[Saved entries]

◆ ◆ ◆ ◆ ◆

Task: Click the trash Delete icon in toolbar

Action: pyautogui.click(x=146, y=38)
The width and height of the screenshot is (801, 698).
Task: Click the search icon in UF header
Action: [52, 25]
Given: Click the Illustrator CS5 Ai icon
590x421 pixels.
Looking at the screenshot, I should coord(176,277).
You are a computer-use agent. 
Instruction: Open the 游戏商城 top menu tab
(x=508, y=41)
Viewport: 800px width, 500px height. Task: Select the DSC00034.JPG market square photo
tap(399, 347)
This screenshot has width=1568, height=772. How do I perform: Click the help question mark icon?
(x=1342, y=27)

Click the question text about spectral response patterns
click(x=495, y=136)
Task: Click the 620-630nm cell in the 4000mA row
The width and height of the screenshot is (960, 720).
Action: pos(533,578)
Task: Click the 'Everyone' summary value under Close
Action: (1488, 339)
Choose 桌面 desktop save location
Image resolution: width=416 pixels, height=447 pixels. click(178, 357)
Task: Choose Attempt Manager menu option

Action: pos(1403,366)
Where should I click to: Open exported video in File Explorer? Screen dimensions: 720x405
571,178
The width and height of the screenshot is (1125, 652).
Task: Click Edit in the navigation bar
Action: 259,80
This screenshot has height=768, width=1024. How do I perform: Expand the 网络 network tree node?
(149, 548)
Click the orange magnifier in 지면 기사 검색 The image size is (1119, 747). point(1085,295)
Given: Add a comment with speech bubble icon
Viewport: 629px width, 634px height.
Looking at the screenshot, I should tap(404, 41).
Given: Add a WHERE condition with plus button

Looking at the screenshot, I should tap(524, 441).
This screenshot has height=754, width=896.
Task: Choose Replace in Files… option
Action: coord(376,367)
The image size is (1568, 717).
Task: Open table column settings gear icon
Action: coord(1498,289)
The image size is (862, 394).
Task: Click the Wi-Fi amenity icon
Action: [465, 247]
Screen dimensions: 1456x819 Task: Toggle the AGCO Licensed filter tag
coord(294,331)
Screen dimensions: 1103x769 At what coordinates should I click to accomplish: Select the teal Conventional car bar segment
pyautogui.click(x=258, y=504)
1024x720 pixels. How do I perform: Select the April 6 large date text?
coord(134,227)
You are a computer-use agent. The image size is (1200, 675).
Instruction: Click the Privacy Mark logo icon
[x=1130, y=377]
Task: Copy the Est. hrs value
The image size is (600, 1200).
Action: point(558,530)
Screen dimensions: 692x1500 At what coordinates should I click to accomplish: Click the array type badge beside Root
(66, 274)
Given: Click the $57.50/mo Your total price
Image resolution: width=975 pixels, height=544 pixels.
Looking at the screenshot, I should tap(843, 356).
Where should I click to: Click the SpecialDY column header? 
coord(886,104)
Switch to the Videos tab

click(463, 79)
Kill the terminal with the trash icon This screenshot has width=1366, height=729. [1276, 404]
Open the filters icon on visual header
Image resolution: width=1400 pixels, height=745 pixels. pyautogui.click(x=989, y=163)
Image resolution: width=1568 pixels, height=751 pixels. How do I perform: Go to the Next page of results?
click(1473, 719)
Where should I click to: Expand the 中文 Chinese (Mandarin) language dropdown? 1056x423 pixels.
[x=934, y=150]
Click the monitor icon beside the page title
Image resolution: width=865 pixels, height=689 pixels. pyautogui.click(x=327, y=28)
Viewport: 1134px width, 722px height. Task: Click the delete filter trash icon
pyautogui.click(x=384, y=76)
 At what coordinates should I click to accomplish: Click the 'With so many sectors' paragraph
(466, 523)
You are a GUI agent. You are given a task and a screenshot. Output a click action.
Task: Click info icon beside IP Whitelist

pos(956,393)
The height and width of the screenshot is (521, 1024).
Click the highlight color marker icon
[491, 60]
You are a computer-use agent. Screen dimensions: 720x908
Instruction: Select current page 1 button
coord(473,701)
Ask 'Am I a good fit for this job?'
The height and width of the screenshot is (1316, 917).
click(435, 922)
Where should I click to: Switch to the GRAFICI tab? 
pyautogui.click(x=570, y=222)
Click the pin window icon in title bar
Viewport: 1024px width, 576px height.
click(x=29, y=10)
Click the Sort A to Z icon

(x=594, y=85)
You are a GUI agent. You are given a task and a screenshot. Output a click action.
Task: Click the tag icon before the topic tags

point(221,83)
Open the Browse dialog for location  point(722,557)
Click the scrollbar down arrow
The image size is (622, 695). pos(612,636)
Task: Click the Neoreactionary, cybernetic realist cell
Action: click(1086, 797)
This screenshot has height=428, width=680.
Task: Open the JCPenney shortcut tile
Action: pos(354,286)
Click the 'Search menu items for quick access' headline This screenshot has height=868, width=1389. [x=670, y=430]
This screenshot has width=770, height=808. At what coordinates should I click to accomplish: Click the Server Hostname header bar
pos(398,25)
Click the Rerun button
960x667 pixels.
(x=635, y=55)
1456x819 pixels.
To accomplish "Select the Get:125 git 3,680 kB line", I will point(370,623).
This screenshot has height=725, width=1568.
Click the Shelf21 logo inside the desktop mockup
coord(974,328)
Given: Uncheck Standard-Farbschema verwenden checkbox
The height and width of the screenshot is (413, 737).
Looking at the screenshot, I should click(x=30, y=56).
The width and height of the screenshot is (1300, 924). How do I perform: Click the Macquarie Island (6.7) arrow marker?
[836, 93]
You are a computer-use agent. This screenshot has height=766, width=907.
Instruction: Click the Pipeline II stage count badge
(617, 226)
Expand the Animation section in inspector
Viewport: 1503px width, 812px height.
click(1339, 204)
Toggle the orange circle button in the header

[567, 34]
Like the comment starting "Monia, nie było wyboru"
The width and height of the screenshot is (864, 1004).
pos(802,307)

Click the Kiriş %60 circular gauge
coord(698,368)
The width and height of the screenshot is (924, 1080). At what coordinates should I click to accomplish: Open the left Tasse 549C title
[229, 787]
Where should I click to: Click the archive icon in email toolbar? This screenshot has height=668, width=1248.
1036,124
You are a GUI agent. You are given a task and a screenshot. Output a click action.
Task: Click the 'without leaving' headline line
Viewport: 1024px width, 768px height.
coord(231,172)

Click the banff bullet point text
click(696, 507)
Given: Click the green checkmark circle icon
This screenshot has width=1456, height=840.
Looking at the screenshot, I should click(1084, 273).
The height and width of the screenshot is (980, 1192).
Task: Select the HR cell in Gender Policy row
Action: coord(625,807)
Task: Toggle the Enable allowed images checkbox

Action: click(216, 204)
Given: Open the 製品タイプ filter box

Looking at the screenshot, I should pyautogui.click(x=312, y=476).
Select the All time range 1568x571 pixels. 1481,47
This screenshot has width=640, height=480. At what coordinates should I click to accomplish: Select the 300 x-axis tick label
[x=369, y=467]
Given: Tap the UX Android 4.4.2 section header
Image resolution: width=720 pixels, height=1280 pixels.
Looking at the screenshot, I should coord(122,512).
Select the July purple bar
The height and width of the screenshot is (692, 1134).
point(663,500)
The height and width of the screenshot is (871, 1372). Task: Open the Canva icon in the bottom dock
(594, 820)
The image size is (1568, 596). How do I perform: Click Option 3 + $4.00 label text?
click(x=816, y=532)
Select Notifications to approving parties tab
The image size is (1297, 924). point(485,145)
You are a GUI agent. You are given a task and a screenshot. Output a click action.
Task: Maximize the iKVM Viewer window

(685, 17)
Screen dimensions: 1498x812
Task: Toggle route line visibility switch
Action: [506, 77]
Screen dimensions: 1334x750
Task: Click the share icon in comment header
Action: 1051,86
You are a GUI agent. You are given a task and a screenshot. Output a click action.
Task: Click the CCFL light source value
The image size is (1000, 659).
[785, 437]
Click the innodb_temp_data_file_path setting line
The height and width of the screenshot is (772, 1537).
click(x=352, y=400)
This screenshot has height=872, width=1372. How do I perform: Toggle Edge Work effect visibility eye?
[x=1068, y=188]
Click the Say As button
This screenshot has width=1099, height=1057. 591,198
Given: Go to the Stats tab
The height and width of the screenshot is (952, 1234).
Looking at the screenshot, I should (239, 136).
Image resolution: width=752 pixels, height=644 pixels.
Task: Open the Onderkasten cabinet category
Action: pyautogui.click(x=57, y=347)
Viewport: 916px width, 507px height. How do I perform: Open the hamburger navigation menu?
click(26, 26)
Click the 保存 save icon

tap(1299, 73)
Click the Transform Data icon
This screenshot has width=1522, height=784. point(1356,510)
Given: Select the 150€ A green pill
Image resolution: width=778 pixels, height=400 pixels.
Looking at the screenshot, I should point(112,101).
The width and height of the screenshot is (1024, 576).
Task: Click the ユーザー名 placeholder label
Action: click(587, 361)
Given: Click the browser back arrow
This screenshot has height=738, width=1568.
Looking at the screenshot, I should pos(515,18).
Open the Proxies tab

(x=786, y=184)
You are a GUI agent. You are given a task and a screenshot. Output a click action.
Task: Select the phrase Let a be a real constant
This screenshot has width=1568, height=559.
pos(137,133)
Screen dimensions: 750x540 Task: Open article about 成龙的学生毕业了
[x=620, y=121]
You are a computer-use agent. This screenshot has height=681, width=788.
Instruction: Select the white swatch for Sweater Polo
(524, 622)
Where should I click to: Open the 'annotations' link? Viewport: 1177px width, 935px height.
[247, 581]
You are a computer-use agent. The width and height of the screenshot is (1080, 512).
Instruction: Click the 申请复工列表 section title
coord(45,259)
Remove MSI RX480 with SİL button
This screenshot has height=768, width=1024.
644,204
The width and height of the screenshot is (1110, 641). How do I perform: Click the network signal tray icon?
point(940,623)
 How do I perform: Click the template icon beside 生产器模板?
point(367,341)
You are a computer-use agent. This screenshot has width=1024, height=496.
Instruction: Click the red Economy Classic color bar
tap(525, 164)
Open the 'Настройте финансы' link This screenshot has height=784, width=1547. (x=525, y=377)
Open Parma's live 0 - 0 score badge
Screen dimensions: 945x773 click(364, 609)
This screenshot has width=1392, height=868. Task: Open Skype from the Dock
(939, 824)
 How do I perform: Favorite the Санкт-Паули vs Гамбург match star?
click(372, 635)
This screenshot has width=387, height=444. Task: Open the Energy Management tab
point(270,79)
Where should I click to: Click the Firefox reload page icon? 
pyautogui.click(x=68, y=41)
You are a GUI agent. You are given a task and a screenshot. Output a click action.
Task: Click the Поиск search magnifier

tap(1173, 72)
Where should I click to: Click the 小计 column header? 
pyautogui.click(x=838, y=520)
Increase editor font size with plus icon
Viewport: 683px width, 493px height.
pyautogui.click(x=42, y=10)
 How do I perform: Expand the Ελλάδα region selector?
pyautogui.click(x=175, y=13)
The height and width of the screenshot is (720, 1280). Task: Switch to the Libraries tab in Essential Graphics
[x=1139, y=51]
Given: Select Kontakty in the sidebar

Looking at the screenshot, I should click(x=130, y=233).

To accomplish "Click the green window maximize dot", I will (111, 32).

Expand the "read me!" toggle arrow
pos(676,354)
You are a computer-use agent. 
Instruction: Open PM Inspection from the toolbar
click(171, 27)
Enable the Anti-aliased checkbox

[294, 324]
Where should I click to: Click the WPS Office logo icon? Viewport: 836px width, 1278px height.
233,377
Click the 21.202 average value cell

◆ ◆ ◆ ◆ ◆

■ **Work task**:
Copy out the lines above exactly, beginning at the one that contains "many sectors' paragraph" and ending at the one that contains "Open the Browse".

■ **Reply to the task**:
 At what coordinates should I click to accomplish: Click the 'With so many sectors' paragraph
(466, 523)
You are a GUI agent. You are given a task and a screenshot. Output a click action.
Task: Click info icon beside IP Whitelist

pos(956,393)
The height and width of the screenshot is (521, 1024).
Click the highlight color marker icon
[491, 60]
You are a computer-use agent. Screen dimensions: 720x908
Instruction: Select current page 1 button
coord(473,701)
Ask 'Am I a good fit for this job?'
The height and width of the screenshot is (1316, 917).
click(435, 922)
Where should I click to: Switch to the GRAFICI tab? 
pyautogui.click(x=570, y=222)
Click the pin window icon in title bar
Viewport: 1024px width, 576px height.
click(x=29, y=10)
Click the Sort A to Z icon

(x=594, y=85)
You are a GUI agent. You are given a task and a screenshot. Output a click action.
Task: Click the tag icon before the topic tags

point(221,83)
Open the Browse dialog for location  point(722,557)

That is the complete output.